Which of the following is impossible?\n(a) silver foil that is $$1.2 \\times 10^{-4} \\mathrm{m}$$ thick\n(b) a sample of potassium that contains $$1.784 \\times 10^{24}$$ atoms\n(c) a gold coin of mass $$1.23 \\times 10^{-3} \\mathrm{kg}$$\n(d) $$3.43 \\times 10^{-27}$$ mol of $$\\mathrm{S}_{8}$$ molecules

Answer

**step1 Analyze the thickness of silver foil**

Convert the given thickness of silver foil from meters to micrometers to better understand its scale. One meter is equal to $$10^6$$ micrometers.

$$1.2 \times 10^{-4} \text{ m} = 1.2 \times 10^{-4} \times 10^6 \text{ \mu m} = 1.2 \times 10^2 \text{ \mu m} = 120 \text{ \mu m}$$

A thickness of 120 micrometers (or 0.12 millimeters) is a very thin foil, but it is a physically achievable thickness for metal foils. For comparison, typical household aluminum foil is around 16 micrometers thick. Therefore, this option is possible.

**step2 Analyze the number of potassium atoms**

Determine if the given number of potassium atoms is a reasonable quantity. Avogadro's number (approximately $$6.022 \times 10^{23}$$ atoms/mol) represents the number of atoms in one mole of a substance. Divide the given number of atoms by Avogadro's number to find the number of moles.

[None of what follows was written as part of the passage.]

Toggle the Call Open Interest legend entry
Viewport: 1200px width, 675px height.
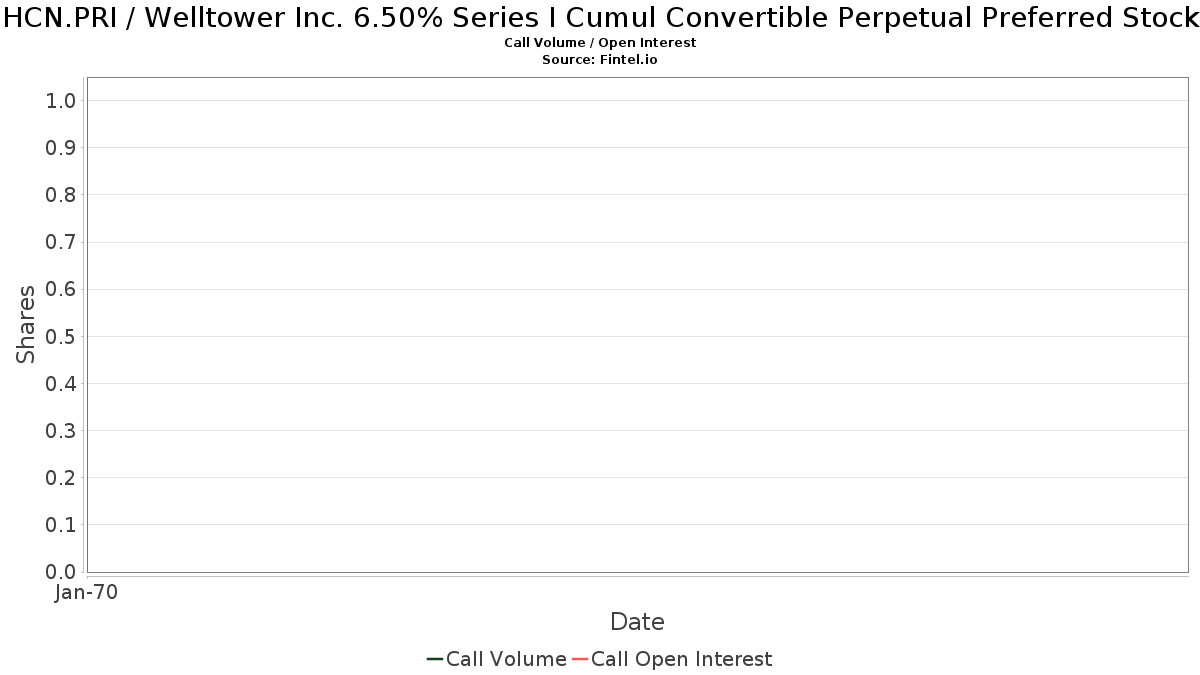(x=672, y=659)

$$\text{Number of moles} = \frac{1.784 \times 10^{24} \text{ atoms}}{6.022 \times 10^{23} \text{ atoms/mol}}$$

$$\text{Number of moles} \approx 2.962 \text{ mol}$$

A sample containing approximately 2.962 moles of potassium atoms is a perfectly measurable and plausible quantity. For instance, this would correspond to about 116 grams of potassium (since potassium's molar mass is about 39.098 g/mol). Therefore, this option is possible.

**step3 Analyze the mass of a gold coin**

Convert the mass of the gold coin from kilograms to grams to better understand its scale. One kilogram is equal to 1000 grams.

$$1.23 \times 10^{-3} \text{ kg} = 1.23 \times 10^{-3} \times 1000 \text{ g} = 1.23 \text{ g}$$

A gold coin weighing 1.23 grams is small, but certainly not impossible. Many small commemorative coins or thin gold pieces can have such a mass. For example, a U.S. dime weighs about 2.27 grams. Therefore, this option is possible.

**step4 Analyze the quantity of $$S_8$$ molecules in moles**

Calculate the number of $$S_8$$ molecules represented by the given number of moles. Multiply the number of moles by Avogadro's number (approximately $$6.022 \times 10^{23}$$ molecules/mol).

$$\text{Number of molecules} = (3.43 \times 10^{-27} \text{ mol}) \times (6.022 \times 10^{23} \text{ molecules/mol})$$

$$\text{Number of molecules} = (3.43 \times 6.022) \times (10^{-27} \times 10^{23}) \text{ molecules}$$

$$\text{Number of molecules} = 20.65546 \times 10^{-4} \text{ molecules}$$

$$\text{Number of molecules} = 0.002065546 \text{ molecules}$$

This result indicates that the sample contains a fraction of a single $$S_8$$ molecule. Since molecules are discrete, indivisible units (at least in the context of chemical reactions and ordinary physical samples), it is impossible to have a fraction of a molecule. You can have 0 molecules, 1 molecule, 2 molecules, and so on, but not 0.002 molecules. Therefore, this option is impossible.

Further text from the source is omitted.